*** SOURCE MATERIAL ***
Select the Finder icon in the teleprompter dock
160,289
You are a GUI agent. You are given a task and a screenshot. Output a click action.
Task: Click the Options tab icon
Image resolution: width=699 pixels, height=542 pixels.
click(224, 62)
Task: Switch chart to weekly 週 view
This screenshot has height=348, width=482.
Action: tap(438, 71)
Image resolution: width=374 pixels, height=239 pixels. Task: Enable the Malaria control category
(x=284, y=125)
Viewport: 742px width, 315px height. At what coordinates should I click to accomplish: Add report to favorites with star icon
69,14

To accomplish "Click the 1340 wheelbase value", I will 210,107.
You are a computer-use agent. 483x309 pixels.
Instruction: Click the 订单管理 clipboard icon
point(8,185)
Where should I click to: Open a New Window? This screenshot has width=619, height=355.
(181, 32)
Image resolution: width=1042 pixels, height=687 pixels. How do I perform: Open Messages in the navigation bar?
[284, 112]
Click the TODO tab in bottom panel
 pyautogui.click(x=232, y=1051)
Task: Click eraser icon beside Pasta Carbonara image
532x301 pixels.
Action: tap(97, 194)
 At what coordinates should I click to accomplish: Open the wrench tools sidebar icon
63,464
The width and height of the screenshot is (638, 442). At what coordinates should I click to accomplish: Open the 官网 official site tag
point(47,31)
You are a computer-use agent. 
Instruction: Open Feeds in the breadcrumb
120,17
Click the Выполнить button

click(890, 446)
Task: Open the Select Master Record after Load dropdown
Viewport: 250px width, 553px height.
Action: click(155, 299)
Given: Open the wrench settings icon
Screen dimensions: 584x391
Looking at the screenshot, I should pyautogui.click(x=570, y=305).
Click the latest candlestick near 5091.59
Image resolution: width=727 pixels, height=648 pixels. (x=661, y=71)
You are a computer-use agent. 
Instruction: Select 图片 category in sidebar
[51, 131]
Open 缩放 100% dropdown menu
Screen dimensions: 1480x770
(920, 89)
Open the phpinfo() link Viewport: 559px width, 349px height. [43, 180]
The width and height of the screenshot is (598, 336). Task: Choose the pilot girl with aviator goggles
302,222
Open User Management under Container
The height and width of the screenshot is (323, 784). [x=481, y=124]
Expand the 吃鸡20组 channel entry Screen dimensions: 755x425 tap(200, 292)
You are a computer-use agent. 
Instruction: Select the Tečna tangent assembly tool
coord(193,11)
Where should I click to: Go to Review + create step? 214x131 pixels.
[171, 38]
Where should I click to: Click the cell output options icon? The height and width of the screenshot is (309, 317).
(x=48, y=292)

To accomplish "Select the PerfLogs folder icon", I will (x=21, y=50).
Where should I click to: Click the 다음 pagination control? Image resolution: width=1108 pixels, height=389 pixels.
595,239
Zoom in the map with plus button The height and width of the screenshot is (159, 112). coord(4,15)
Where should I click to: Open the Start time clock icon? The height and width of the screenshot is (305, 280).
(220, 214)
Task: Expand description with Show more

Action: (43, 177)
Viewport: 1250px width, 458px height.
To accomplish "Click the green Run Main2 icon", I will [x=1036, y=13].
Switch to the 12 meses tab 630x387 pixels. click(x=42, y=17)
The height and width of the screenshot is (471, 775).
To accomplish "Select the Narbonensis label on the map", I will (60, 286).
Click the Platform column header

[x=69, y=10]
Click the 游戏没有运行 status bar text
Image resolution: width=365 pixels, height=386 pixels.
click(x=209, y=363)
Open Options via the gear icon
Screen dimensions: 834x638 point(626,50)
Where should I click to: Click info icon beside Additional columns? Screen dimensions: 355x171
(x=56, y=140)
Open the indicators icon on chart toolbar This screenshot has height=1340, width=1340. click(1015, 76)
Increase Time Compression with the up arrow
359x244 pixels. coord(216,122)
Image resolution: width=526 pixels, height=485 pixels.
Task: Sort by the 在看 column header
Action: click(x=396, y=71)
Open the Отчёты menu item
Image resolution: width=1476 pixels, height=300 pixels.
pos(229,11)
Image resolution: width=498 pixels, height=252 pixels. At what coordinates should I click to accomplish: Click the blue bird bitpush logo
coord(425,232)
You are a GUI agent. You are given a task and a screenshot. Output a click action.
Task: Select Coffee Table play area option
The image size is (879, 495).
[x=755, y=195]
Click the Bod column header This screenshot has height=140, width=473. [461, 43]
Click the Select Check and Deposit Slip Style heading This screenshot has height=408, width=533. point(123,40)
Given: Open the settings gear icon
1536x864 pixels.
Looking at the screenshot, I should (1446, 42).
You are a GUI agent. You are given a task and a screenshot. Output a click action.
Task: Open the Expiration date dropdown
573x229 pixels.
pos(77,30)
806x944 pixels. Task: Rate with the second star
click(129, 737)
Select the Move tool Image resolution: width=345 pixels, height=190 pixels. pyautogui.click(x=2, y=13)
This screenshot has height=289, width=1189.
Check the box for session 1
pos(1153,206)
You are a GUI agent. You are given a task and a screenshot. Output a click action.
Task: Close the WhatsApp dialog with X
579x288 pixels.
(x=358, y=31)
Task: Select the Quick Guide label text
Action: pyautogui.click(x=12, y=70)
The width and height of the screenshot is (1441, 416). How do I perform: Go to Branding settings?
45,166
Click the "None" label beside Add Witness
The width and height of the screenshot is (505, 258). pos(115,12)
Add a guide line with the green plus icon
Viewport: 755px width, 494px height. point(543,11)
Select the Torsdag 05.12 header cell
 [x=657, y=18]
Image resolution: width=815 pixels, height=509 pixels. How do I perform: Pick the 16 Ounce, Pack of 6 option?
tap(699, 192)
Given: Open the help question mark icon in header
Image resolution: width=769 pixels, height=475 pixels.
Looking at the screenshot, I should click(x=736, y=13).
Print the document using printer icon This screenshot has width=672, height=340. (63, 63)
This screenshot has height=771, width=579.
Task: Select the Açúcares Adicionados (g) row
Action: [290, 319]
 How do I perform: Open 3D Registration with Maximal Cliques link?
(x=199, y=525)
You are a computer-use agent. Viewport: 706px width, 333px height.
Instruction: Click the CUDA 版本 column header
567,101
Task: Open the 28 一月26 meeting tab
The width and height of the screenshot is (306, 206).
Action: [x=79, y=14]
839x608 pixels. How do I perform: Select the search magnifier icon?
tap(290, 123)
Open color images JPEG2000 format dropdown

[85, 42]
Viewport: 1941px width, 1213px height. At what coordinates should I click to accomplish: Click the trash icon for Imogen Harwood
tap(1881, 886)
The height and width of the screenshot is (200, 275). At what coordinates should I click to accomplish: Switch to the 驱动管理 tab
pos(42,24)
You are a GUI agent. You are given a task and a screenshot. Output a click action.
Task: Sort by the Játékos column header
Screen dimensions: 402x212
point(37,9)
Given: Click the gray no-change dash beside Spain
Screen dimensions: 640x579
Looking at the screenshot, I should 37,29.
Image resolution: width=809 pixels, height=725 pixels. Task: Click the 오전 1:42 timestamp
*** End of SOURCE MATERIAL ***
* PROBLEM TO WORK ON *
Repeat each record word for word. Do not leave any out.

* RESPONSE AREA *
Select the Finder icon in the teleprompter dock
160,289
You are a GUI agent. You are given a task and a screenshot. Output a click action.
Task: Click the Options tab icon
Image resolution: width=699 pixels, height=542 pixels.
click(224, 62)
Task: Switch chart to weekly 週 view
This screenshot has height=348, width=482.
Action: tap(438, 71)
Image resolution: width=374 pixels, height=239 pixels. Task: Enable the Malaria control category
(x=284, y=125)
Viewport: 742px width, 315px height. At what coordinates should I click to accomplish: Add report to favorites with star icon
69,14

To accomplish "Click the 1340 wheelbase value", I will 210,107.
You are a computer-use agent. 483x309 pixels.
Instruction: Click the 订单管理 clipboard icon
point(8,185)
Where should I click to: Open a New Window? This screenshot has width=619, height=355.
(181, 32)
Image resolution: width=1042 pixels, height=687 pixels. How do I perform: Open Messages in the navigation bar?
[284, 112]
Click the TODO tab in bottom panel
 pyautogui.click(x=232, y=1051)
Task: Click eraser icon beside Pasta Carbonara image
532x301 pixels.
Action: tap(97, 194)
 At what coordinates should I click to accomplish: Open the wrench tools sidebar icon
63,464
The width and height of the screenshot is (638, 442). At what coordinates should I click to accomplish: Open the 官网 official site tag
point(47,31)
You are a computer-use agent. 
Instruction: Open Feeds in the breadcrumb
120,17
Click the Выполнить button

click(890, 446)
Task: Open the Select Master Record after Load dropdown
Viewport: 250px width, 553px height.
Action: click(155, 299)
Given: Open the wrench settings icon
Screen dimensions: 584x391
Looking at the screenshot, I should pyautogui.click(x=570, y=305).
Click the latest candlestick near 5091.59
Image resolution: width=727 pixels, height=648 pixels. (x=661, y=71)
You are a computer-use agent. 
Instruction: Select 图片 category in sidebar
[51, 131]
Open 缩放 100% dropdown menu
Screen dimensions: 1480x770
(920, 89)
Open the phpinfo() link Viewport: 559px width, 349px height. [43, 180]
The width and height of the screenshot is (598, 336). Task: Choose the pilot girl with aviator goggles
302,222
Open User Management under Container
The height and width of the screenshot is (323, 784). [x=481, y=124]
Expand the 吃鸡20组 channel entry Screen dimensions: 755x425 tap(200, 292)
You are a computer-use agent. 
Instruction: Select the Tečna tangent assembly tool
coord(193,11)
Where should I click to: Go to Review + create step? 214x131 pixels.
[171, 38]
Where should I click to: Click the cell output options icon? The height and width of the screenshot is (309, 317).
(x=48, y=292)

To accomplish "Select the PerfLogs folder icon", I will (x=21, y=50).
Where should I click to: Click the 다음 pagination control? Image resolution: width=1108 pixels, height=389 pixels.
595,239
Zoom in the map with plus button The height and width of the screenshot is (159, 112). coord(4,15)
Where should I click to: Open the Start time clock icon? The height and width of the screenshot is (305, 280).
(220, 214)
Task: Expand description with Show more

Action: (43, 177)
Viewport: 1250px width, 458px height.
To accomplish "Click the green Run Main2 icon", I will [x=1036, y=13].
Switch to the 12 meses tab 630x387 pixels. click(x=42, y=17)
The height and width of the screenshot is (471, 775).
To accomplish "Select the Narbonensis label on the map", I will (60, 286).
Click the Platform column header

[x=69, y=10]
Click the 游戏没有运行 status bar text
Image resolution: width=365 pixels, height=386 pixels.
click(x=209, y=363)
Open Options via the gear icon
Screen dimensions: 834x638 point(626,50)
Where should I click to: Click info icon beside Additional columns? Screen dimensions: 355x171
(x=56, y=140)
Open the indicators icon on chart toolbar This screenshot has height=1340, width=1340. click(1015, 76)
Increase Time Compression with the up arrow
359x244 pixels. coord(216,122)
Image resolution: width=526 pixels, height=485 pixels.
Task: Sort by the 在看 column header
Action: click(x=396, y=71)
Open the Отчёты menu item
Image resolution: width=1476 pixels, height=300 pixels.
pos(229,11)
Image resolution: width=498 pixels, height=252 pixels. At what coordinates should I click to accomplish: Click the blue bird bitpush logo
coord(425,232)
You are a GUI agent. You are given a task and a screenshot. Output a click action.
Task: Select Coffee Table play area option
The image size is (879, 495).
[x=755, y=195]
Click the Bod column header This screenshot has height=140, width=473. [461, 43]
Click the Select Check and Deposit Slip Style heading This screenshot has height=408, width=533. point(123,40)
Given: Open the settings gear icon
1536x864 pixels.
Looking at the screenshot, I should (1446, 42).
You are a GUI agent. You are given a task and a screenshot. Output a click action.
Task: Open the Expiration date dropdown
573x229 pixels.
pos(77,30)
806x944 pixels. Task: Rate with the second star
click(129, 737)
Select the Move tool Image resolution: width=345 pixels, height=190 pixels. pyautogui.click(x=2, y=13)
This screenshot has height=289, width=1189.
Check the box for session 1
pos(1153,206)
You are a GUI agent. You are given a task and a screenshot. Output a click action.
Task: Close the WhatsApp dialog with X
579x288 pixels.
(x=358, y=31)
Task: Select the Quick Guide label text
Action: pyautogui.click(x=12, y=70)
The width and height of the screenshot is (1441, 416). How do I perform: Go to Branding settings?
45,166
Click the "None" label beside Add Witness
The width and height of the screenshot is (505, 258). pos(115,12)
Add a guide line with the green plus icon
Viewport: 755px width, 494px height. point(543,11)
Select the Torsdag 05.12 header cell
 [x=657, y=18]
Image resolution: width=815 pixels, height=509 pixels. How do I perform: Pick the 16 Ounce, Pack of 6 option?
tap(699, 192)
Given: Open the help question mark icon in header
Image resolution: width=769 pixels, height=475 pixels.
Looking at the screenshot, I should click(x=736, y=13).
Print the document using printer icon This screenshot has width=672, height=340. (63, 63)
This screenshot has height=771, width=579.
Task: Select the Açúcares Adicionados (g) row
Action: [290, 319]
 How do I perform: Open 3D Registration with Maximal Cliques link?
(x=199, y=525)
You are a computer-use agent. Viewport: 706px width, 333px height.
Instruction: Click the CUDA 版本 column header
567,101
Task: Open the 28 一月26 meeting tab
The width and height of the screenshot is (306, 206).
Action: [x=79, y=14]
839x608 pixels. How do I perform: Select the search magnifier icon?
tap(290, 123)
Open color images JPEG2000 format dropdown

[85, 42]
Viewport: 1941px width, 1213px height. At what coordinates should I click to accomplish: Click the trash icon for Imogen Harwood
tap(1881, 886)
The height and width of the screenshot is (200, 275). At what coordinates should I click to accomplish: Switch to the 驱动管理 tab
pos(42,24)
You are a GUI agent. You are given a task and a screenshot. Output a click action.
Task: Sort by the Játékos column header
Screen dimensions: 402x212
point(37,9)
Given: Click the gray no-change dash beside Spain
Screen dimensions: 640x579
Looking at the screenshot, I should 37,29.
Image resolution: width=809 pixels, height=725 pixels. Task: Click the 오전 1:42 timestamp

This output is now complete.